__DATASET EXCERPTS__
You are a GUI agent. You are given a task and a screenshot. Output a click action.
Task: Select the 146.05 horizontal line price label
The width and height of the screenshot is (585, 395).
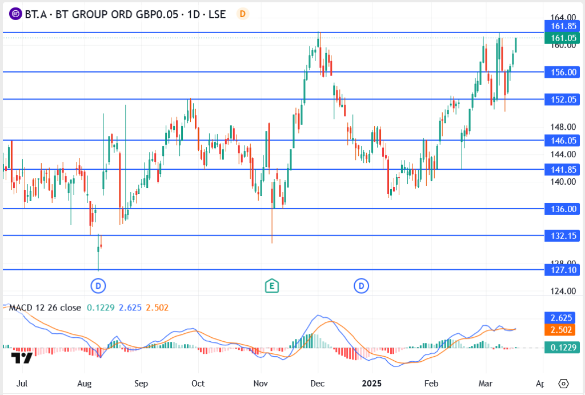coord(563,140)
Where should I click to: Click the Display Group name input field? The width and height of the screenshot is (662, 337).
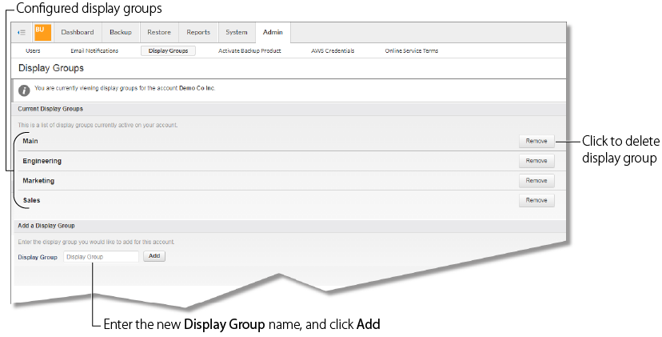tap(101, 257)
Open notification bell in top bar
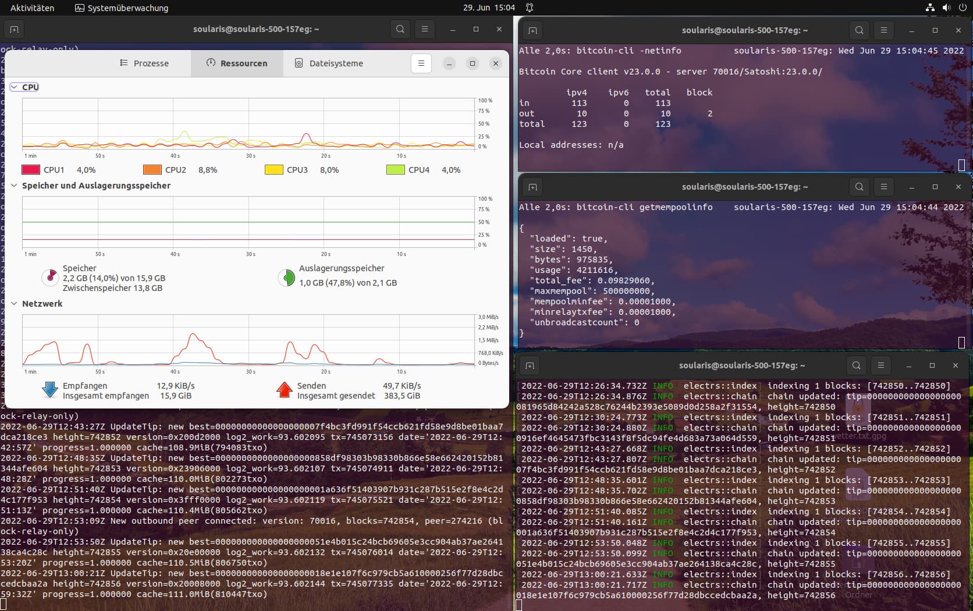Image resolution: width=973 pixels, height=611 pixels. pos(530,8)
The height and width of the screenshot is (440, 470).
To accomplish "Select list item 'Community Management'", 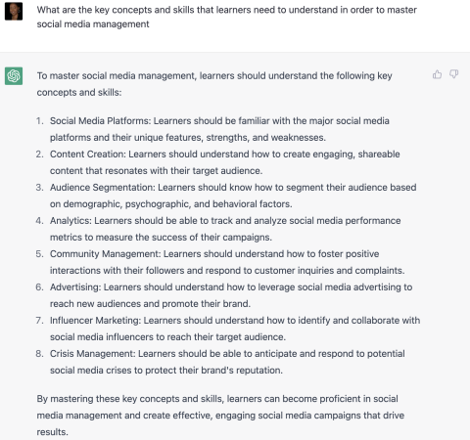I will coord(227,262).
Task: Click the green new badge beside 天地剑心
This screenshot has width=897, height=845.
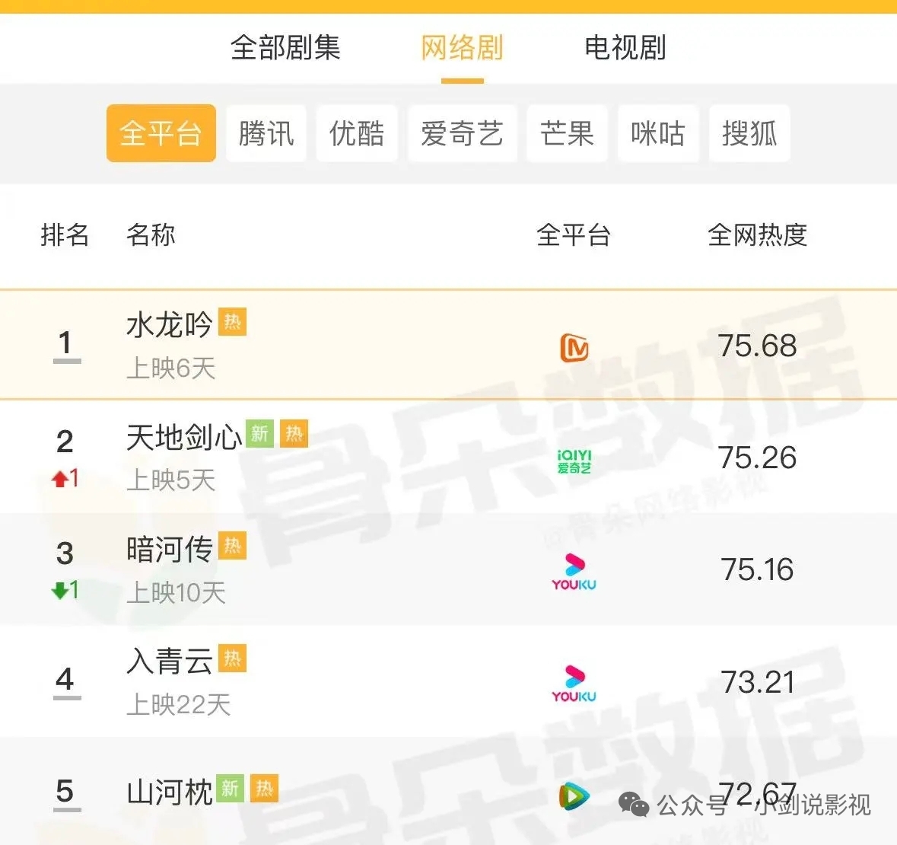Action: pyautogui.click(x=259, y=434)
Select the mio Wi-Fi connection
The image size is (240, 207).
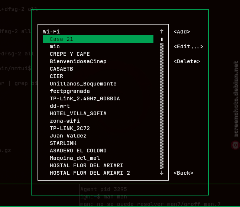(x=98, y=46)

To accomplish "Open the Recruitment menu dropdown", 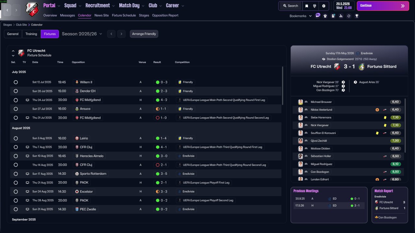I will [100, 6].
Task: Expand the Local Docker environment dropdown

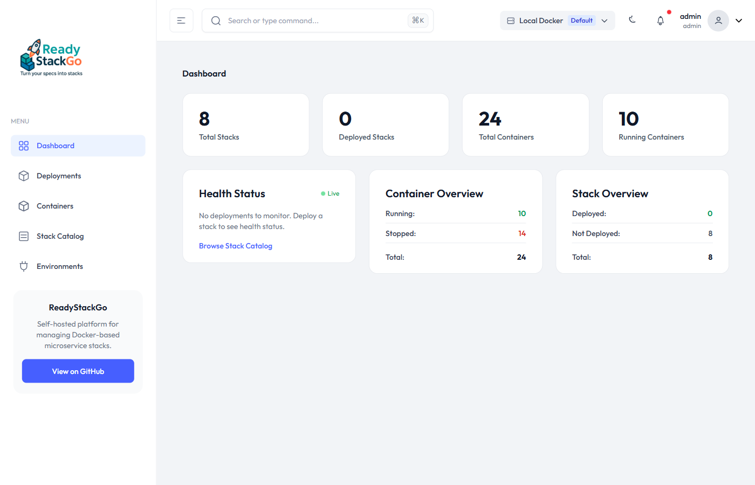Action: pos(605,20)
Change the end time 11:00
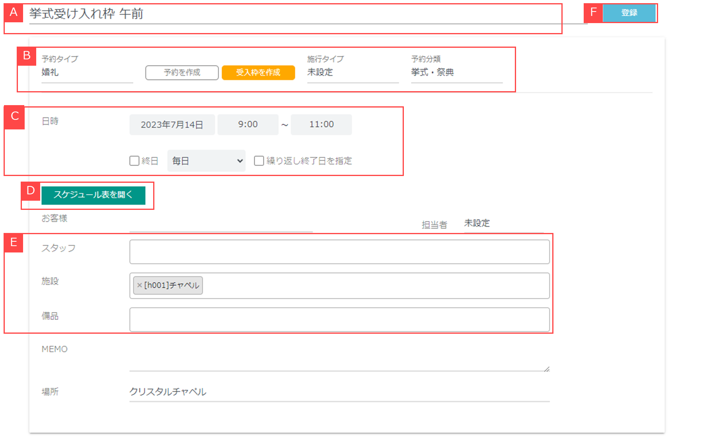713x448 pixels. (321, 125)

...

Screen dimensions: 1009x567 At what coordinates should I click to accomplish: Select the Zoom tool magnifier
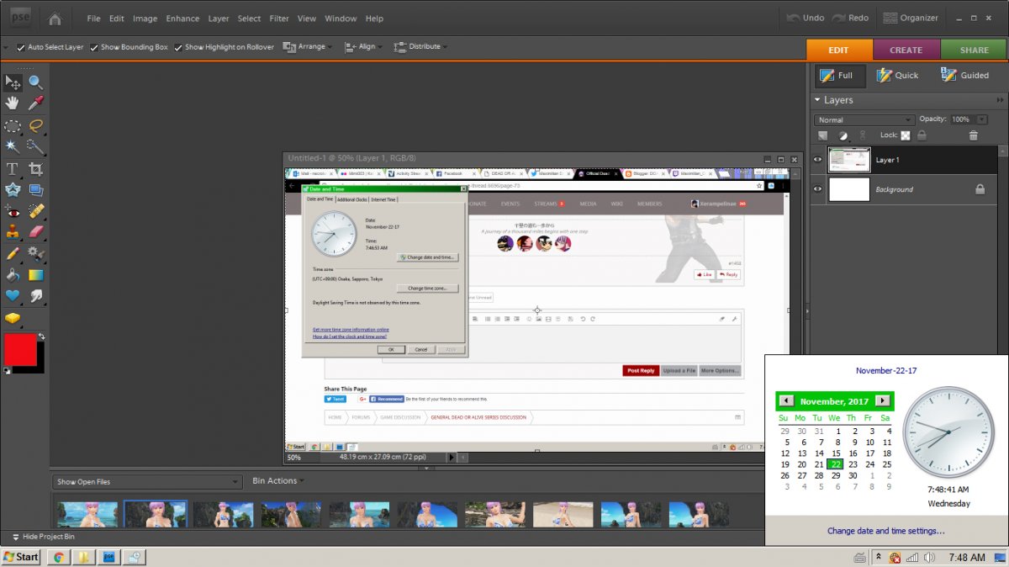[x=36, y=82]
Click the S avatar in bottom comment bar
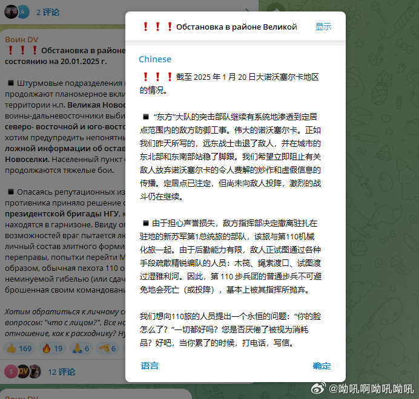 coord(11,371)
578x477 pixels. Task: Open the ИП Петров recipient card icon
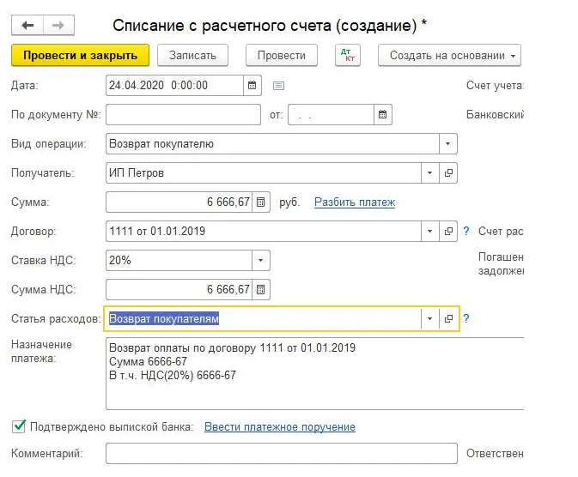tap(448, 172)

--

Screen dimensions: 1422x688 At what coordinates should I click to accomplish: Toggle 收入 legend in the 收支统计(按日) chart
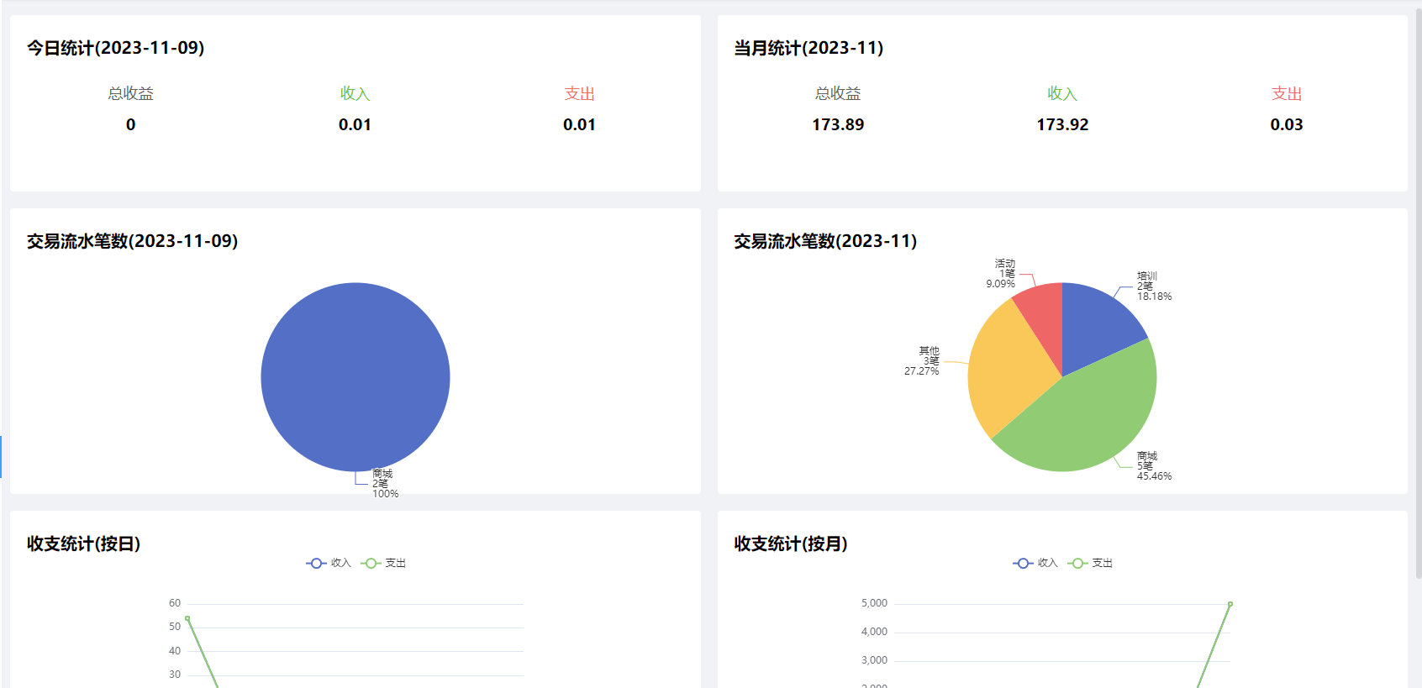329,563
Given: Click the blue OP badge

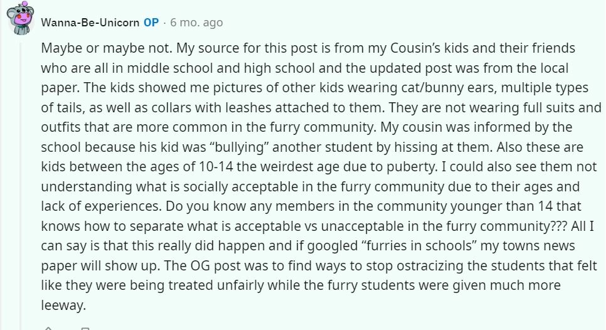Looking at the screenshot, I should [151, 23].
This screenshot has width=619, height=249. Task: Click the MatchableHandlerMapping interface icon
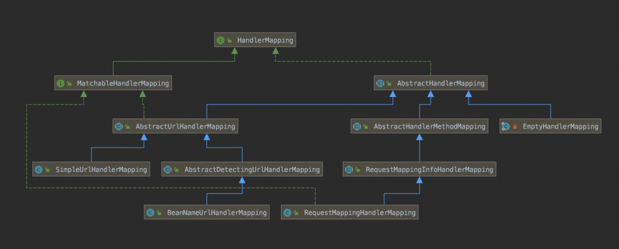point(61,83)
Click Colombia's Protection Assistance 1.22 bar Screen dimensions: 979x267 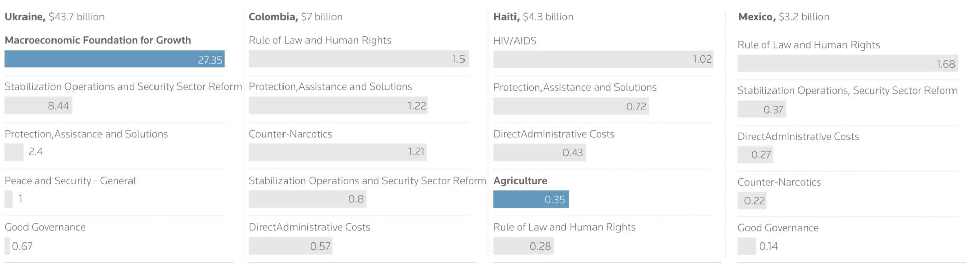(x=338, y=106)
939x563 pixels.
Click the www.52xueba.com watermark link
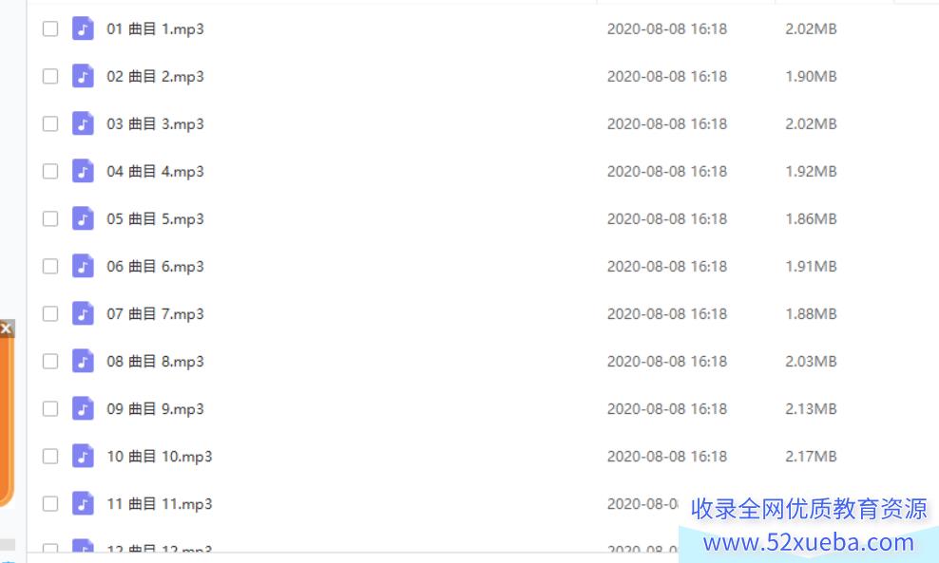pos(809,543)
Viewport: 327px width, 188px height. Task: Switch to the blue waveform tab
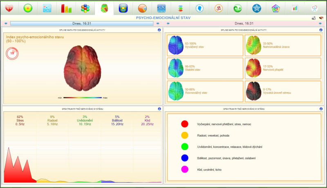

__ABOUT THIS TASK__
Exactly reproduce the lines above, starting at the one that contains "939x563 pixels." and ending at the one that contains "Viewport: 327px width, 188px", both inclusive; leave the pictures out and add no other lines.

__OUTPUT__
939x563 pixels.
Click the www.52xueba.com watermark link
pos(809,543)
Viewport: 327px width, 188px height. Task: Switch to the blue waveform tab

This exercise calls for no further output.